Pour une première « chanson d’amour », c’est une expérience réussie, tant pour la qualité de la chanson que pour l’immense succès public qu’elle a rencontré. Ce slow indochinois est un standard des ondes radiophoniques qui diffusent encore largement le titre de nos jours. Il est également un passage régulier des concerts dont Nicola profite généralement pour cultiver le lien du public à son groupe, et plusieurs versions acoustiques fleuriront à l’occasion, comme pour la compilation Urgence en 1992 ou pour la promotion des Nuits Intimes. Il faut dire que les paroles coulent de source, et la mélodie est imparable, romantique sans être niaise ; les couplets/refrains s’enchaînent avec une parfaite énergie. C’est surtout vrai pour l’édition 45 tours (et Maxi), qui offre un nouveau mixage enrichi d’un nouveau souffle par rapport à la version de l’album.

Les faces B ne sont pas les mêmes selon les 45 tours. On retrouve Hors-La-Loi sur le standard et Monte Cristo sur le Maxi. Ces deux titres ont par contre tous les deux été remixés et rallongés, ce qui est toujours un plus à l’écoute. Les différents pressages de Tes Yeux Noirs comportent des fautes selon les pays d’édition, ainsi l’on peut lire « Les Yeux Noirs » sur certains 45 tours allemands, ou pire, « Tes Yeux Notrs » !
A noter qu’il existe un superbe Picture Disc du Maxi 45 tours, où l’image de la pochette est directement imprimée sur les faces du vinyle.
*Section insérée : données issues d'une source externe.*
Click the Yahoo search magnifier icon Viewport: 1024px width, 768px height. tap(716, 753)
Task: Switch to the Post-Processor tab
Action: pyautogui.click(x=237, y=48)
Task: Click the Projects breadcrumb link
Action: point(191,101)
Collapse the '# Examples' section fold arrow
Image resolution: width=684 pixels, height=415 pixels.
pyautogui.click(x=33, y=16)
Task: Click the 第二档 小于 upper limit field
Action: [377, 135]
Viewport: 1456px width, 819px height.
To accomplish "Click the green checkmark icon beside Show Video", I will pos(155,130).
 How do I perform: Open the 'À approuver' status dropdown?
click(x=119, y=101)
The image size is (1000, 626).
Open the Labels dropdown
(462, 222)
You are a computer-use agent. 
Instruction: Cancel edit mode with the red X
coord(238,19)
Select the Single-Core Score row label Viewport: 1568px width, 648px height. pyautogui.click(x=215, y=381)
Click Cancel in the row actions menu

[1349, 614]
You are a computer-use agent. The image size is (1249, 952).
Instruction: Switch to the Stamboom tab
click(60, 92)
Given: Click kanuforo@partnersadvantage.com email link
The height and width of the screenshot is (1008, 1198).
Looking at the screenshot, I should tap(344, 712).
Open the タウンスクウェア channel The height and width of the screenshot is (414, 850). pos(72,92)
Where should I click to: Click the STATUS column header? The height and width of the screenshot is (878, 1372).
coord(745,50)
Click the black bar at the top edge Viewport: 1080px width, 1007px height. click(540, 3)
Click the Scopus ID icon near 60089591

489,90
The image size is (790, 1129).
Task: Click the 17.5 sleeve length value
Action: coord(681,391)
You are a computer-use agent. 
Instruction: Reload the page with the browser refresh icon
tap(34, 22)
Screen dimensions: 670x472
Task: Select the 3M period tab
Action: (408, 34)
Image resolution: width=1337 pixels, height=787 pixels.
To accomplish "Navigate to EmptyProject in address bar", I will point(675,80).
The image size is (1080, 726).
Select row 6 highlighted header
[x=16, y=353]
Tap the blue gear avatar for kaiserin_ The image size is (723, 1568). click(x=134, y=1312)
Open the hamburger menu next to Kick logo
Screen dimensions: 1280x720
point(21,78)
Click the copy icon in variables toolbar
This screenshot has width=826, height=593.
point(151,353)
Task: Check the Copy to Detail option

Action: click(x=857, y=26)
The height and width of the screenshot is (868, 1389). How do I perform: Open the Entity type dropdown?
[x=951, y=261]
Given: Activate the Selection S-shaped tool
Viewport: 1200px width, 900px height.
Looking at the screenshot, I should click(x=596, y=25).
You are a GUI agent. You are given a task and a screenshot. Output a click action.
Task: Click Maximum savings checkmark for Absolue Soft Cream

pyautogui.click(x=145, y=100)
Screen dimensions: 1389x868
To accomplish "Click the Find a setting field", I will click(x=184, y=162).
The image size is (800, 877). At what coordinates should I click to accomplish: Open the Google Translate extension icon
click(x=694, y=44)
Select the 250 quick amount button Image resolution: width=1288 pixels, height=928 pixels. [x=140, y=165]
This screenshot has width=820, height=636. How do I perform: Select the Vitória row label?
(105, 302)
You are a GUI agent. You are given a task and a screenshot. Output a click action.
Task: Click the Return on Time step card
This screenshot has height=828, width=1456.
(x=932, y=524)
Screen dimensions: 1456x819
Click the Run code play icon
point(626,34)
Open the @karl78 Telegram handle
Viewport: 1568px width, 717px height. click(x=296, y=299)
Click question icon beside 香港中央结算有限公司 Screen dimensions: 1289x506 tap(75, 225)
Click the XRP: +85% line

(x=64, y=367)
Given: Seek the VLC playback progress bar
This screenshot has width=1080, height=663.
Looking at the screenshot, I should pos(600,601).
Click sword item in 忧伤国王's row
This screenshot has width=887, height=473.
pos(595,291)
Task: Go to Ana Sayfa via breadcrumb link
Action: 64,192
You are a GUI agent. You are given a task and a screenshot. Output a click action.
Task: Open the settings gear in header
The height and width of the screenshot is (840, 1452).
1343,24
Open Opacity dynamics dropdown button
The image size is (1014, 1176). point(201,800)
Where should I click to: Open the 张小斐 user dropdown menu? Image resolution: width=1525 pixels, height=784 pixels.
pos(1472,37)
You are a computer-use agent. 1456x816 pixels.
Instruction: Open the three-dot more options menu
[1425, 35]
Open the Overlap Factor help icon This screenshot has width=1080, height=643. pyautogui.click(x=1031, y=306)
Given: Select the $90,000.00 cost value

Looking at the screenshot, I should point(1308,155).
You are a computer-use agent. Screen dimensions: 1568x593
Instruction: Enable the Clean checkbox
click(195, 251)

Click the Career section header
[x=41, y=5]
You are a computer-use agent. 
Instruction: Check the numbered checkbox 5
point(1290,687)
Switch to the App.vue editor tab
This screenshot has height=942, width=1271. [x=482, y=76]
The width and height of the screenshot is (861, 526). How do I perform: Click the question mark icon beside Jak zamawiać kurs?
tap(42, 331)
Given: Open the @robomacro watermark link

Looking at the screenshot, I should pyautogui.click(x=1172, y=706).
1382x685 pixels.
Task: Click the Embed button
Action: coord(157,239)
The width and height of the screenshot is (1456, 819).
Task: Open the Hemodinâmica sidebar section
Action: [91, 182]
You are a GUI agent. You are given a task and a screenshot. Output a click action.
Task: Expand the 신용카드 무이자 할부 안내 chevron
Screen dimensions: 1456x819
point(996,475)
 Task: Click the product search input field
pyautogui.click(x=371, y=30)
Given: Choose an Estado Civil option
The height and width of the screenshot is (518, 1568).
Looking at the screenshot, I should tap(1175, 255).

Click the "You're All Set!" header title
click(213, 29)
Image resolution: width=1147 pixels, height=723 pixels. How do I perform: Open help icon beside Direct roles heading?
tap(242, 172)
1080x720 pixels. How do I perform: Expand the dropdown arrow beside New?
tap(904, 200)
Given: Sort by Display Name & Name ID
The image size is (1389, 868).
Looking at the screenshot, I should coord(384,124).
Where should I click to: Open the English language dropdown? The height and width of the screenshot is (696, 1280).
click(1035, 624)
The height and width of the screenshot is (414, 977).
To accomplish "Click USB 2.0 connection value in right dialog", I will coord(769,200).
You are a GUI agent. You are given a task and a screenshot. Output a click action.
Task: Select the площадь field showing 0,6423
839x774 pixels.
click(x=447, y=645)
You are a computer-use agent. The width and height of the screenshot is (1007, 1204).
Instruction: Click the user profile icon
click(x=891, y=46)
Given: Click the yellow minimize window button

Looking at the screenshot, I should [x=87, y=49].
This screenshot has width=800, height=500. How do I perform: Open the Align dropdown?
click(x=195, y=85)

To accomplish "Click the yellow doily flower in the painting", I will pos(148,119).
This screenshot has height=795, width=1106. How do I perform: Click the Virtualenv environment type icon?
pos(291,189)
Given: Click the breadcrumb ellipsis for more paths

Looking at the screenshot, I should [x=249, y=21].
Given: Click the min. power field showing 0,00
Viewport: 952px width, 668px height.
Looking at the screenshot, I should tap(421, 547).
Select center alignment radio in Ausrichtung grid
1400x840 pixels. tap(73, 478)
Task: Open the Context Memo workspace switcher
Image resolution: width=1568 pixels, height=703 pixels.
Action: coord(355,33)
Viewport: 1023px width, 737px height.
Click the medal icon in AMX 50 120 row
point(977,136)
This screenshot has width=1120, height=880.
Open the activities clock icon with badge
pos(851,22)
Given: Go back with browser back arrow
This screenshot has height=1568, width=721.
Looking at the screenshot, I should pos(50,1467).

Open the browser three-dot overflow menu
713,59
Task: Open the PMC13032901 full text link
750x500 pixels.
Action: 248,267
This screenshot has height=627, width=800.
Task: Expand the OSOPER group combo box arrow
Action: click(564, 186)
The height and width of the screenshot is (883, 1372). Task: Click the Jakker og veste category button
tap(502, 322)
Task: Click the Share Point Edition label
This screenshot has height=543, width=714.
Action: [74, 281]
Ce titre est avec « More » pour moi l’un des plus beaux morceaux d’Indochine. Il y a comme une forme de mélancolie insondable qui serre à chaque écoute le cœur. Acheté à sa sortie, » Tes Yeux Noirs » a pour moi le parfum de l’enfance et celui des souvenirs heureux. Plus de trente ans après, c’est toujours un bonheur que d’y retourner. Et c’est vrai, la version maxi 45 tours avec cette intro frisson est juste superbe.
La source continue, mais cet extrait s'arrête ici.